【経済・トレンド】
専門家が語るAmazon新サービス「Amazon ファーマシー」の将来性 医療DX拡大のカギとなるか
Amazonは23日、Amazonショッピングアプリの新サービス「Amazon ファーマシー」を発表し、都内で発表会を開催。医療法人長久堂野村病院・薬剤科科長の荒川隆之氏を招き、同サービスをはじめとする医療DXの現状と将来像に関するトークセッションを行った。
【写真】『amazon ファーマシー』利用方法
きょう23日から開始される「Amazonファーマシー」は、Amazonショッピングアプリ上の自身のアカウントから、同サービスに登録されている薬局で薬剤師によるオンライン服薬指導を受けた後に、処方薬を自宅などに配送、または薬局の店舗で受け取ることができる新サービス。
アマゾンジャパンの前田宏氏は「日本では2020年のコロナ禍をきっかけに、オンライン服薬指導が本格的にスタートし、昨年1月からは電子処方箋の運用も開始されました。日本国内で医療DX、デジタルイノベーションが推進されていった」と振り返り、同サービスもその時代の流れの中で生まれたものであるとアピールした。
この意見を受け、荒川氏は「医療DXの動きは、日本の医療においても少しずつ取り組みが行われていて、現場でも土壌ができつつある」と実感を伝え、「Amazonファーマシー」について「オンライン診療やオンライン服薬指導などと非常に親和性が高いサービスだと思うので、今後に期待している」と評価した。
続けて、医療DXのメリットとして「病院と薬局で患者情報のスムーズな共有が進むこと」を挙げ、「薬局側で電子処方箋を導入していますと、電話でドクターに質問をして診療を遮ってしまうことなども少なくなりますし、何より情報伝達の手段が増えるのは、医師と薬剤師の双方にとってメリットがある」と、患者にとっての利点のみならず、医師や薬剤師の働き方の柔軟性が向上することなどにも期待した。
そんな医療DXが浸透するためには「何よりもメリットを感じることが重要」と言い、「患者さんと医療従事者がともによさを実感する瞬間があればすぐに浸透するのではないか」と予想。「すでにDX化への土壌ができている日本の医療現場の中で、今回知名度と信頼性の高いAmazonさんが『Amazonファーマシー』をスタートしてくださることで、より多くの方への認知拡大が進むと期待しています」と伝えた。
同サービスの利用方法は、Amazonショッピングアプリ上の自身のAmazonアカウントを通じ、「Amazonファーマシー」に登録されている薬局からオンラインでの服薬指導を受け、処方薬を購入するというもの。利用にあたっては、医療機関で診療を受けて電子処方せんの交付を受けるか、患者向け総合医療アプリ「CLINICS(クリニクス)」で受診できる医療機関でオンライン診療を受け、処方せんデータを取り込む必要がある。

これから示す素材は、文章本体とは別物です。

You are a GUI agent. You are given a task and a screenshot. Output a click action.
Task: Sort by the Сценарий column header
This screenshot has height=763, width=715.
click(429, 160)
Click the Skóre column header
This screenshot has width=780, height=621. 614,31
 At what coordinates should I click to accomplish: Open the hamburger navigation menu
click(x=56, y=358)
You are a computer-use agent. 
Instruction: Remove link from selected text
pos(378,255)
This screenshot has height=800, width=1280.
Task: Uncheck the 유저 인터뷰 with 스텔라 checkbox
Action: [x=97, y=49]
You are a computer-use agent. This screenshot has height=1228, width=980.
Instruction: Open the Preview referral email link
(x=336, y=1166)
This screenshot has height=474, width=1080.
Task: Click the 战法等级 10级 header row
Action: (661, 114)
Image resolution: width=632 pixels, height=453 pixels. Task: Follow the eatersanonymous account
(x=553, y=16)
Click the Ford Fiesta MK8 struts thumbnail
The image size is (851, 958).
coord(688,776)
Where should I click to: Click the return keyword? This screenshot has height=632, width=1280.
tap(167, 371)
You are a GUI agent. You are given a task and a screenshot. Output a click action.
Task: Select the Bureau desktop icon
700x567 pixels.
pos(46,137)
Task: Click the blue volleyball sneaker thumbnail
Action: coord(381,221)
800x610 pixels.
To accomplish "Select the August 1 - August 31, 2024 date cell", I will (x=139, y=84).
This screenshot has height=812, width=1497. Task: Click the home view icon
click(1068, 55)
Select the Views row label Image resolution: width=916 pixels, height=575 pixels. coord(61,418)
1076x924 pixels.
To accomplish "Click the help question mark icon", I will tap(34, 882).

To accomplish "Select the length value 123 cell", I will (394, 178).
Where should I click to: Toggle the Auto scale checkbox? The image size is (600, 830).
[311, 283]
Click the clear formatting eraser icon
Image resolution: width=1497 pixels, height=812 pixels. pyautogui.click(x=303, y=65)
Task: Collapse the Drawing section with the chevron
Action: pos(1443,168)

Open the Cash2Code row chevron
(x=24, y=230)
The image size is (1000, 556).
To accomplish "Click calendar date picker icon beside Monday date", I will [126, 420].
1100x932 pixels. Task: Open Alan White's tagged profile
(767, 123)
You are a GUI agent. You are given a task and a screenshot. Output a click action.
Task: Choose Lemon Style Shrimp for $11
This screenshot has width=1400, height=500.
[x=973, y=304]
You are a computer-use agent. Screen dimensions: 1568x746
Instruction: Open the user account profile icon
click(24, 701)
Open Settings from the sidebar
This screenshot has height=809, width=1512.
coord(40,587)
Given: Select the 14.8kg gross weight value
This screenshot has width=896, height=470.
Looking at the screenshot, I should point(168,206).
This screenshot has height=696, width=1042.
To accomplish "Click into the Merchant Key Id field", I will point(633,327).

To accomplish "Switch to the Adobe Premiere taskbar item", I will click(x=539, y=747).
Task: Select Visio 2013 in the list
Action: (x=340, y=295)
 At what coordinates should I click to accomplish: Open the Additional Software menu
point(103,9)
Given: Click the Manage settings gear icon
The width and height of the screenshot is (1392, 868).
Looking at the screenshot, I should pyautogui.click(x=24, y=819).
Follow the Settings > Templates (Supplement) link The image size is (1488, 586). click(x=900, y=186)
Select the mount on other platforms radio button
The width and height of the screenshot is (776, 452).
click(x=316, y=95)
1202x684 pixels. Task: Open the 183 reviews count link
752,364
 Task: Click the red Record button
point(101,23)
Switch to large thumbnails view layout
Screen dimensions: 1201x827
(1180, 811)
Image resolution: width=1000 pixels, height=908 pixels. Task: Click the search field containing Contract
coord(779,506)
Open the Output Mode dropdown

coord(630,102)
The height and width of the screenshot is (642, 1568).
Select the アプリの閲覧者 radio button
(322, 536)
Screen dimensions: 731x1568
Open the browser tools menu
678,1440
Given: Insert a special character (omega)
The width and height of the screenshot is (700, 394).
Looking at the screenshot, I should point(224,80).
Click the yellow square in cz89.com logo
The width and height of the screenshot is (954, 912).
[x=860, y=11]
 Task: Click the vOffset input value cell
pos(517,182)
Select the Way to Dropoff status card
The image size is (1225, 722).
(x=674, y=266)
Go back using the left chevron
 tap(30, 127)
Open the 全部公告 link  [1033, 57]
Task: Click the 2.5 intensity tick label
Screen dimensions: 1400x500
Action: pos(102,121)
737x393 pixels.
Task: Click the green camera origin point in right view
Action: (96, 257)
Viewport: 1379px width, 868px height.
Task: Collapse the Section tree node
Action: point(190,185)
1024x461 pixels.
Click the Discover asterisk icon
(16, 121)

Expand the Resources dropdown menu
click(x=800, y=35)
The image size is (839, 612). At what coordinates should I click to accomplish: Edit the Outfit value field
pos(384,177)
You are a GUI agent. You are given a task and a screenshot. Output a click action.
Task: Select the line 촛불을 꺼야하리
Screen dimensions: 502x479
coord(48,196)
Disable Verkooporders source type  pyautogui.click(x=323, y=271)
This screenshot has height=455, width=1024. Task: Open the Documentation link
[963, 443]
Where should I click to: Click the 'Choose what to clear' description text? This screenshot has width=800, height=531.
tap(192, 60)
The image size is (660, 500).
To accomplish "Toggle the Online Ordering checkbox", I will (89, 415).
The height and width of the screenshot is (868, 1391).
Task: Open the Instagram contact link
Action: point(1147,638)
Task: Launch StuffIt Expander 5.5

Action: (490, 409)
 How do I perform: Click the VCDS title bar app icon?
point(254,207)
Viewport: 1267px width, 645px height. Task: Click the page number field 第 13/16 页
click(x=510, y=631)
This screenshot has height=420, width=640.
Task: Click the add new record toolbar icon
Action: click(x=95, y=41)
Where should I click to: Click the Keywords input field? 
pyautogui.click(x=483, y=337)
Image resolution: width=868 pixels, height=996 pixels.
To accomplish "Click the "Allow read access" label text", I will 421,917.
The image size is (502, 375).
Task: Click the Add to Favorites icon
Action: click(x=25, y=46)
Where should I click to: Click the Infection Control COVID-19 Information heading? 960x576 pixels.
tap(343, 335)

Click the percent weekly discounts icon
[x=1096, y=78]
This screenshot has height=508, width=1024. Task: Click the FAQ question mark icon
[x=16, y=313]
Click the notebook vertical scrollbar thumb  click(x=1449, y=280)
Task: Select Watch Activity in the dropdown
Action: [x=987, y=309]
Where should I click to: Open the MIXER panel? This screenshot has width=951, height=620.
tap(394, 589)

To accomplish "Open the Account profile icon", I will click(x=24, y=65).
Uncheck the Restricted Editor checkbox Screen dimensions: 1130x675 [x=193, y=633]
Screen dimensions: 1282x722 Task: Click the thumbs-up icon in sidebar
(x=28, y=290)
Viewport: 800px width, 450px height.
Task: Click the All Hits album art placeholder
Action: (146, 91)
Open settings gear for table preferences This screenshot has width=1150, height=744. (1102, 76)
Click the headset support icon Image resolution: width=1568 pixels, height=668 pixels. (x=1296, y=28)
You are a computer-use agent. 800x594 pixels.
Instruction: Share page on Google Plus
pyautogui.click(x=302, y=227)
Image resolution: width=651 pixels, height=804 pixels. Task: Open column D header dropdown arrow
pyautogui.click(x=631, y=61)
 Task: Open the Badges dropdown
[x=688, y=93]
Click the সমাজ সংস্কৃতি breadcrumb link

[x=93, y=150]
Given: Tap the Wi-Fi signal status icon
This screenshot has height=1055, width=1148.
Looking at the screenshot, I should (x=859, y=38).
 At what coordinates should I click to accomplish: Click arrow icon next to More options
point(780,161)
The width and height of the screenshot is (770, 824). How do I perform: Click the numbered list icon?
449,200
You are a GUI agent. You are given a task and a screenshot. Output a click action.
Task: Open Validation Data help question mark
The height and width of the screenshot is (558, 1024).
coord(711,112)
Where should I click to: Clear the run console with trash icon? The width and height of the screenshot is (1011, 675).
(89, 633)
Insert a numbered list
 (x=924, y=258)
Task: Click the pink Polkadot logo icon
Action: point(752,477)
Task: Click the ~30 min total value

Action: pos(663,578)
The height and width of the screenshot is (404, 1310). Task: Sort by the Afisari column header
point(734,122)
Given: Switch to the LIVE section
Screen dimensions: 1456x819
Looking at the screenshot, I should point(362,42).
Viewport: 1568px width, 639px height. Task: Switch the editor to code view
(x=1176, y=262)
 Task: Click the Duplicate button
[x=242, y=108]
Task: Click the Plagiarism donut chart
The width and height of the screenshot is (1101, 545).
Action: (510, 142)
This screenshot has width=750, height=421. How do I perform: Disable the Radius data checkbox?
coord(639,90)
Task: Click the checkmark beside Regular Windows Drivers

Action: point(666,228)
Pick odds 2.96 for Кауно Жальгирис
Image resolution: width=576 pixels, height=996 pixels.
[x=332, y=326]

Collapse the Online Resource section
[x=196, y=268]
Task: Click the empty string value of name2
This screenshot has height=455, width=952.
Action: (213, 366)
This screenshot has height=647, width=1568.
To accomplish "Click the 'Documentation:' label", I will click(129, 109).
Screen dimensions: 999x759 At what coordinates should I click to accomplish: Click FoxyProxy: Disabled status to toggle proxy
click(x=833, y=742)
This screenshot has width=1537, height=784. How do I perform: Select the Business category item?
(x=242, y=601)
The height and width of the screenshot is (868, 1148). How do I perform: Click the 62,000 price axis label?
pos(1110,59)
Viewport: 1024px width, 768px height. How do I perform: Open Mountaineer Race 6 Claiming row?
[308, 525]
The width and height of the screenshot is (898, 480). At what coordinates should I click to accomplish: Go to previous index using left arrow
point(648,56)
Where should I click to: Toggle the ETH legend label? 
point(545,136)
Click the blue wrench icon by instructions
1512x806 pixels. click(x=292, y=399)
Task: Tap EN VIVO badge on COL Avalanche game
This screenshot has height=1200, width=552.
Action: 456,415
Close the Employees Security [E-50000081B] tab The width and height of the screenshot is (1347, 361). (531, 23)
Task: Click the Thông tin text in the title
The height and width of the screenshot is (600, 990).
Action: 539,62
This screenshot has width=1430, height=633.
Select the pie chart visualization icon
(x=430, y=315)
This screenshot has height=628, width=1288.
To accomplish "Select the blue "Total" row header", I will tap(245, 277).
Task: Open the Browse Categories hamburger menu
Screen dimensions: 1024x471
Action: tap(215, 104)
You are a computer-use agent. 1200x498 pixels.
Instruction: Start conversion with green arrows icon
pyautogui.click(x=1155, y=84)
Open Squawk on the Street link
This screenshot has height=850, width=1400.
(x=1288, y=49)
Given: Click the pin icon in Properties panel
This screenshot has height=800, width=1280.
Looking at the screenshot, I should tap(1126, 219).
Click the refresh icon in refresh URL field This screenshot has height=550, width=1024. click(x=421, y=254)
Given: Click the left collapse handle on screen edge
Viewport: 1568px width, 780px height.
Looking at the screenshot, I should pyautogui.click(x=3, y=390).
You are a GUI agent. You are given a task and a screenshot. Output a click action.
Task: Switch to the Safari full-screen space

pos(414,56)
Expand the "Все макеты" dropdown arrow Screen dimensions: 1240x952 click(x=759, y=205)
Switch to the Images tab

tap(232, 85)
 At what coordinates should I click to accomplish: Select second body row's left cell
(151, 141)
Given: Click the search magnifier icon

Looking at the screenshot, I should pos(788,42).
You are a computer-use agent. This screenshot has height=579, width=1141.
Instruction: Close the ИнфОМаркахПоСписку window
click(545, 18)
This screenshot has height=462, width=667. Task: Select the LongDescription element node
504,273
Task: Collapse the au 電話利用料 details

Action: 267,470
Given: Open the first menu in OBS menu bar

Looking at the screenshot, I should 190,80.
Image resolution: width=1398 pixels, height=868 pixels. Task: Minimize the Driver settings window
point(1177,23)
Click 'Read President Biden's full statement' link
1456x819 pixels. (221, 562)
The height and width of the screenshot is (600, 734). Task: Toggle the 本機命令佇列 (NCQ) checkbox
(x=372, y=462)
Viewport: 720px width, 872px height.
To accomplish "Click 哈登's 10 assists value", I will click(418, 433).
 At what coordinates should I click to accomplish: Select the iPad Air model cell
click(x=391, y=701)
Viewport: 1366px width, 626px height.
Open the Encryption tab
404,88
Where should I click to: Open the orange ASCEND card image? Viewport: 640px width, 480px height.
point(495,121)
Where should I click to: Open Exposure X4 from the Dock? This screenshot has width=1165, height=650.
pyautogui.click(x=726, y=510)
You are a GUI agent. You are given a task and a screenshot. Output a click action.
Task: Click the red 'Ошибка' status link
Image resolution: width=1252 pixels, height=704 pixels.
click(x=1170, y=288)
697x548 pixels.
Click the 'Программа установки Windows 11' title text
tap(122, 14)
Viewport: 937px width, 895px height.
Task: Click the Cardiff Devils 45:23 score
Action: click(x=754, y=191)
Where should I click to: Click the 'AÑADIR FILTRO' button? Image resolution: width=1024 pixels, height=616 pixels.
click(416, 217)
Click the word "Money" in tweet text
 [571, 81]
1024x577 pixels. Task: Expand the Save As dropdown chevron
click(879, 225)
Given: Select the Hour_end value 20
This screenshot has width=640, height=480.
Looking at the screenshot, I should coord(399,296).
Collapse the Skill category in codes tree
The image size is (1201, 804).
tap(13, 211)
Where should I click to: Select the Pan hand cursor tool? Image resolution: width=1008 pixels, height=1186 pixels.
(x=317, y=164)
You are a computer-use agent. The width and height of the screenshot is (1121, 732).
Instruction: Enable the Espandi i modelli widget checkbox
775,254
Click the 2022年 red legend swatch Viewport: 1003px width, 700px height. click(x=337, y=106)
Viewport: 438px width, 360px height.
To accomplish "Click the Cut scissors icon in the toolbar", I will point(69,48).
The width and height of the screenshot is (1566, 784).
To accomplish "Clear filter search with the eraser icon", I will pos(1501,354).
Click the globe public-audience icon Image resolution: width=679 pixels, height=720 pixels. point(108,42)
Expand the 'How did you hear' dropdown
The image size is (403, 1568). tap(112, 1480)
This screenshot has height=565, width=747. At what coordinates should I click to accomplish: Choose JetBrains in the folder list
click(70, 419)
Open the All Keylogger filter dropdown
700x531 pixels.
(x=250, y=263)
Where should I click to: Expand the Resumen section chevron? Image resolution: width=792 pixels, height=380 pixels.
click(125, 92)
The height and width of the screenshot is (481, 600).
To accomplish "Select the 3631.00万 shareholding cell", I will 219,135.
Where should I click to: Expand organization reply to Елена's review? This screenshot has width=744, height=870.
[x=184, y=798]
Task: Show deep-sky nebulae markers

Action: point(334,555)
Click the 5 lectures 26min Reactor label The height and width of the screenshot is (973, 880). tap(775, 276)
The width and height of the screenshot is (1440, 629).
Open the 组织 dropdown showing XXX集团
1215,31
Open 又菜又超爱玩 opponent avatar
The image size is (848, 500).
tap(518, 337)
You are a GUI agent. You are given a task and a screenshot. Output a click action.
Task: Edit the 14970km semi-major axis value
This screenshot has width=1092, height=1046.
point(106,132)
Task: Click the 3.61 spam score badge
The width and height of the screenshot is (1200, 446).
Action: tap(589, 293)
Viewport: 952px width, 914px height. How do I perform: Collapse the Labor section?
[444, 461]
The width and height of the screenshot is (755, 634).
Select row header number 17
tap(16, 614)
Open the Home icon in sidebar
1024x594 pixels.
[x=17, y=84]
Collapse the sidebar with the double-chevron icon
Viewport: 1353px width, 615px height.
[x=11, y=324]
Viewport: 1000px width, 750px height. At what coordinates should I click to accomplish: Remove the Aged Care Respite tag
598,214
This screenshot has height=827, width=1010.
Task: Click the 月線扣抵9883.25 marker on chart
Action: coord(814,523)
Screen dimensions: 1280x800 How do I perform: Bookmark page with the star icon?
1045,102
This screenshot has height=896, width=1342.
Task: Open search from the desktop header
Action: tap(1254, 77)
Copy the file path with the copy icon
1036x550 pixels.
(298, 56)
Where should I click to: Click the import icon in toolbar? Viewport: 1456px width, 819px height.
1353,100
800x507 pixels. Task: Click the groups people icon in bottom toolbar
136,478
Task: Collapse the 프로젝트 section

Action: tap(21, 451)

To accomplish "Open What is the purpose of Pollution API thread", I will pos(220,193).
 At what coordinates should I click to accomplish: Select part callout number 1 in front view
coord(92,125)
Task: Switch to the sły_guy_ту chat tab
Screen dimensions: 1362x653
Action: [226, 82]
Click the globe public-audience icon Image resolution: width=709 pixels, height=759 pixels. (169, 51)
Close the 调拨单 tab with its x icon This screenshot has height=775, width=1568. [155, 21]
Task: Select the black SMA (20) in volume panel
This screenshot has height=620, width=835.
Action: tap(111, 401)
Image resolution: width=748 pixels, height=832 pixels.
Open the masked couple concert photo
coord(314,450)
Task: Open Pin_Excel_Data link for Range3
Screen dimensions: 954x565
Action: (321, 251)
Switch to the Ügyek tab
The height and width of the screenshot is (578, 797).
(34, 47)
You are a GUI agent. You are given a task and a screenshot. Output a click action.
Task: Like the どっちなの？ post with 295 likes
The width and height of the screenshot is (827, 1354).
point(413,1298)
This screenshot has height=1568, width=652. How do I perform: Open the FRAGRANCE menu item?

そして、処方薬は薬剤師によるビデオ通話を介した服薬説明を受けた後、処方薬を自宅など指定の住所に配送するか、薬局の店舗で受け取ることができる。薬局各社の対象店舗は、アインホールディングス、ウエルシアホールディングス、クオールホールディングス、新生堂薬局、中部薬品、トモズ、ファーマみらい、薬樹、ユニスマイルなどの約2500店(23日時点)。